以下のコードで、プロセッサとSageMaker Pipelinesの処理ステップを作成します。Pandasで書かれた処理スクリプトを実行するために、SKLearnProcessorを使用します。SageMaker Pipelines ProcessingStep関数には、プロセッサ、生データセットのS3入力場所、処理済みデータセットのS3出力場所を指定します。さらに、トレーニング、検証、テストデータの分割比率などの追加引数はjob_argumentsを通じて渡されます。

from sagemaker.workflow.pipeline_context import PipelineSession
# Upload processing script to S3
s3_client.upload_file(
    Filename="preprocessing.py", Bucket=write_bucket, Key=f"{write_prefix}/scripts/preprocessing.py"
)

# Define the SKLearnProcessor configuration
sklearn_processor = SKLearnProcessor(
    framework_version="0.23-1",
    role=sagemaker_role,
    instance_count=1,
    instance_type=process_instance_type,
    base_job_name=f"{base_job_name_prefix}-processing",
)

# Define pipeline processing step
process_step = ProcessingStep(
    name="DataProcessing",
    processor=sklearn_processor,
    inputs=[
        ProcessingInput(source=claims_data_uri, destination="/opt/ml/processing/claims"),
        ProcessingInput(source=customers_data_uri, destination="/opt/ml/processing/customers")
    ],
    outputs=[
        ProcessingOutput(destination=f"{processing_output_uri}/train_data", output_name="train_data", source="/opt/ml/processing/train"),
        ProcessingOutput(destination=f"{processing_output_uri}/validation_data", output_name="validation_data", source="/opt/ml/processing/val"),
        ProcessingOutput(destination=f"{processing_output_uri}/test_data", output_name="test_data", source="/opt/ml/processing/test"),
        ProcessingOutput(destination=f"{processing_output_uri}/processed_data", output_name="processed_data", source="/opt/ml/processing/full")
    ],
    job_arguments=[
        "--train-ratio", "0.8", 
        "--validation-ratio", "0.1",
        "--test-ratio", "0.1"
    ],
    code=f"s3://{write_bucket}/{write_prefix}/scripts/preprocessing.py"
)

トレーニングスクリプトの準備

以下のコードで、XGBoostバイナリ分類器のトレーニングロジックを含むトレーニングスクリプトを準備します。
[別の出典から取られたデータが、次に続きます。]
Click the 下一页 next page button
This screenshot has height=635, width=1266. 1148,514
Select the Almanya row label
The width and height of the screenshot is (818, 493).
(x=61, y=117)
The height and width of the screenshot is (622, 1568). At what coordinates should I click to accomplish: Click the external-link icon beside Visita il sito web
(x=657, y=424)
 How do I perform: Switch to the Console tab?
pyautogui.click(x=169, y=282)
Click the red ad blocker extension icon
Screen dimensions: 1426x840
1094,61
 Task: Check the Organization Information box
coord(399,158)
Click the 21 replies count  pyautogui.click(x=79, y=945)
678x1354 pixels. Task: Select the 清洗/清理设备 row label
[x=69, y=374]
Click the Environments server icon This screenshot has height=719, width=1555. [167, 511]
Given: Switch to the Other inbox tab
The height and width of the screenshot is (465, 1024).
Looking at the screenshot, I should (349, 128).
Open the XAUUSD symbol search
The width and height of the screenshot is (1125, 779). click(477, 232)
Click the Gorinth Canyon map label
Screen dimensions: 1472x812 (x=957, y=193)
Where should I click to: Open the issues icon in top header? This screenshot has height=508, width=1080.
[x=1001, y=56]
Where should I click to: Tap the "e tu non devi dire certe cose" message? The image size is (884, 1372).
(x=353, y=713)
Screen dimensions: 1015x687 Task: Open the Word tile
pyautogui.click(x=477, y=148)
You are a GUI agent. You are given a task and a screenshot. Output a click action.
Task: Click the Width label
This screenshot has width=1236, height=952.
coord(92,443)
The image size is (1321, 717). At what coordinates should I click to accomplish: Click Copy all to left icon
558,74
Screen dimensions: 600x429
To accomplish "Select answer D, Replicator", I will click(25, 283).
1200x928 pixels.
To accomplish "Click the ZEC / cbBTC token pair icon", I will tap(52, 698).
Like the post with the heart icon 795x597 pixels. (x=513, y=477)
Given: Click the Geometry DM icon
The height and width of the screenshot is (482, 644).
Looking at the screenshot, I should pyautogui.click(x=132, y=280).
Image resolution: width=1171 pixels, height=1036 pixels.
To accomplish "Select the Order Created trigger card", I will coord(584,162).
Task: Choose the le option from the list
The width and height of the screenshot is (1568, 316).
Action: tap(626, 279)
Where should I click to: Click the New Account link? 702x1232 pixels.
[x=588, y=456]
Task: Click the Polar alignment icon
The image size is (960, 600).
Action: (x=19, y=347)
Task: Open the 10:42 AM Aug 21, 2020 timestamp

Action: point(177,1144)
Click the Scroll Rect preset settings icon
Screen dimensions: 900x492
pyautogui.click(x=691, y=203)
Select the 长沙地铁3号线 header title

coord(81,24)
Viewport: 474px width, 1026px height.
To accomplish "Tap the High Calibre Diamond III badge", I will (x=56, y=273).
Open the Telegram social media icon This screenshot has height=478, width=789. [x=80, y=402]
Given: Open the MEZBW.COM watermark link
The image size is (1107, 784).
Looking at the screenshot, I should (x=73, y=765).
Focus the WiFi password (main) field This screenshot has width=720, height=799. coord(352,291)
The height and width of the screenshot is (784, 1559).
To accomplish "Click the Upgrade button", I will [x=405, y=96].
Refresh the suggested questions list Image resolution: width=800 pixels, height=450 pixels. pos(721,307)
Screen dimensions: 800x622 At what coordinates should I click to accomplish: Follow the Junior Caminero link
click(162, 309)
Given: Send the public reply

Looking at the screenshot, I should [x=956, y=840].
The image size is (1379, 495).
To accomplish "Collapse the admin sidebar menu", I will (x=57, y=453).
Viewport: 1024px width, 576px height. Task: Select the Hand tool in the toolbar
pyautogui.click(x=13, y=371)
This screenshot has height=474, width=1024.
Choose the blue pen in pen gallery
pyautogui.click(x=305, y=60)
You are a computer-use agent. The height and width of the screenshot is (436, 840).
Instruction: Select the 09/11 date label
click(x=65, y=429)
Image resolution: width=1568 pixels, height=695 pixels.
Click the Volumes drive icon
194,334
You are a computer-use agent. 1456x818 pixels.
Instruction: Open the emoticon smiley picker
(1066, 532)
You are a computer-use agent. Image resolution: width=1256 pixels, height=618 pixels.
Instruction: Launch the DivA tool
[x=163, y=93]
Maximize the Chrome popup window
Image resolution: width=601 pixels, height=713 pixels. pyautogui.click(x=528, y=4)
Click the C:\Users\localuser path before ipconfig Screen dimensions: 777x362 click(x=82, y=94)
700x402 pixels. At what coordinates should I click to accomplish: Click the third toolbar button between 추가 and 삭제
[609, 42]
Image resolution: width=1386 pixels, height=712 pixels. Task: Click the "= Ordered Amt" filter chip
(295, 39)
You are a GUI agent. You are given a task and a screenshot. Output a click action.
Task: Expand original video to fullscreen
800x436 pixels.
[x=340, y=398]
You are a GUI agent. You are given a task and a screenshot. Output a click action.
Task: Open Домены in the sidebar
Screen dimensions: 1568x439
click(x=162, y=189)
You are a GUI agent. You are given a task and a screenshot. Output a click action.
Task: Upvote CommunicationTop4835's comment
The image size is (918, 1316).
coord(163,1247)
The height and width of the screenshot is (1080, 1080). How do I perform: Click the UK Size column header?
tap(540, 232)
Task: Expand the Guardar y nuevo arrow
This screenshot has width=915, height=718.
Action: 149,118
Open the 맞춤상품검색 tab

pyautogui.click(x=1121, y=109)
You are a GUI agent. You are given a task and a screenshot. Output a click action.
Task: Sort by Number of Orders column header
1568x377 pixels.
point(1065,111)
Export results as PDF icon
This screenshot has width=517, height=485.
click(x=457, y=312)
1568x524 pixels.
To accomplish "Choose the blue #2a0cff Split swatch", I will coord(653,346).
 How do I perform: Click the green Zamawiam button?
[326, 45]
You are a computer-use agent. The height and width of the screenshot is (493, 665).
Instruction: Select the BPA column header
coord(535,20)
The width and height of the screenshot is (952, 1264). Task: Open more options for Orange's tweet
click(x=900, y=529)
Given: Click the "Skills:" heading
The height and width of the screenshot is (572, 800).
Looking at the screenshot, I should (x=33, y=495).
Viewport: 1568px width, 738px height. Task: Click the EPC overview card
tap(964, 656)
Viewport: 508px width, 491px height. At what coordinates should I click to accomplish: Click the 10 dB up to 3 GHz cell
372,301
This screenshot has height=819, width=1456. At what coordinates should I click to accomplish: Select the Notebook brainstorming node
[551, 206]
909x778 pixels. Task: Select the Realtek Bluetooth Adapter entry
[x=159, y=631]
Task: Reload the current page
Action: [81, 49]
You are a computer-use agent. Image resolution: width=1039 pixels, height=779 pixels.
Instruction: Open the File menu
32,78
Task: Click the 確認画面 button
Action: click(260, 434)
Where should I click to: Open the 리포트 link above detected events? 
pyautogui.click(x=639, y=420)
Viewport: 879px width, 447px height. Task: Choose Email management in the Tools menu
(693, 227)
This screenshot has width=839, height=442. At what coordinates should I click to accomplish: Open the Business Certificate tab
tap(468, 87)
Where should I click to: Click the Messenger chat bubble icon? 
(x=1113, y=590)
モデルのトレーニングで使用されるハイパーパラメータは、後のチュートリアルでトレーニングステップの定義を通じて提供されます。

xgboost_train.pyファイルを生成する

%%writefile xgboost_train.py

import argparse
import os
import joblib
import json
import pandas as pd
import xgboost as xgb
from sklearn.metrics import roc_auc_score

if __name__ == "__main__":
    parser = argparse.ArgumentParser()

    # Hyperparameters and algorithm parameters are described here
    parser.add_argument("--num_round", type=int, default=100)
    parser.add_argument("--max_depth", type=int, default=3)
    parser.add_argument("--eta", type=float, default=0.2)
    parser.add_argument("--subsample", type=float, default=0.9)
    parser.add_argument("--colsample_bytree", type=float, default=0.8)
    parser.add_argument("--objective", type=str, default="binary:logistic")
    parser.add_argument("--eval_metric", type=str, default="auc")
    parser.add_argument("--nfold", type=int, default=3)
    parser.add_argument("--early_stopping_rounds", type=int, default=3)
    

    # SageMaker specific arguments. Defaults are set in the environment variables
    # Set location of input training data
    parser.add_argument("--train_data_dir", type=str, default=os.environ.get("SM_CHANNEL_TRAIN"))
    # Set location of input validation data
    parser.add_argument("--validation_data_dir", type=str, default=os.environ.get("SM_CHANNEL_VALIDATION"))
    # Set location where trained model will be stored. Default set by SageMaker, /opt/ml/model
    parser.add_argument("--model_dir", type=str, default=os.environ.get("SM_MODEL_DIR"))
    # Set location where model artifacts will be stored. Default set by SageMaker, /opt/ml/output/data
    parser.add_argument("--output_data_dir", type=str, default=os.environ.get("SM_OUTPUT_DATA_DIR"))
    
    args = parser.parse_args()

    data_train = pd.read_csv(f"{args.train_data_dir}/train.csv")
    train = data_train.drop("fraud", axis=1)
    label_train = pd.DataFrame(data_train["fraud"])
    dtrain = xgb.DMatrix(train, label=label_train)
    
    
    data_validation = pd.read_csv(f"{args.validation_data_dir}/validation.csv")
    validation = data_validation.drop("fraud", axis=1)
    label_validation = pd.DataFrame(data_validation["fraud"])
    dvalidation = xgb.DMatrix(validation, label=label_validation)
    
    # Choose XGBoost model hyperparameters
    params = {"max_depth": args.max_depth,
              "eta": args.eta,
              "objective": args.objective,
              "subsample" : args.subsample,
              "colsample_bytree":args.colsample_bytree
             }
    
    num_boost_round = args.num_round
    nfold = args.nfold
    early_stopping_rounds = args.early_stopping_rounds
    
    # Cross-validate train XGBoost model
    cv_results = xgb.cv(
        params=params,
        dtrain=dtrain,
        num_boost_round=num_boost_round,
        nfold=nfold,
        early_stopping_rounds=early_stopping_rounds,
        metrics=["auc"],
        seed=42,
    )
    
    model = xgb.train(params=params, dtrain=dtrain, num_boost_round=len(cv_results))
    
    train_pred = model.predict(dtrain)
    validation_pred = model.predict(dvalidation)
    
    train_auc = roc_auc_score(label_train, train_pred)
    validation_auc = roc_auc_score(label_validation, validation_pred)
    
    print(f"[0]#011train-auc:{train_auc:.2f}")
    print(f"[0]#011validation-auc:{validation_auc:.2f}")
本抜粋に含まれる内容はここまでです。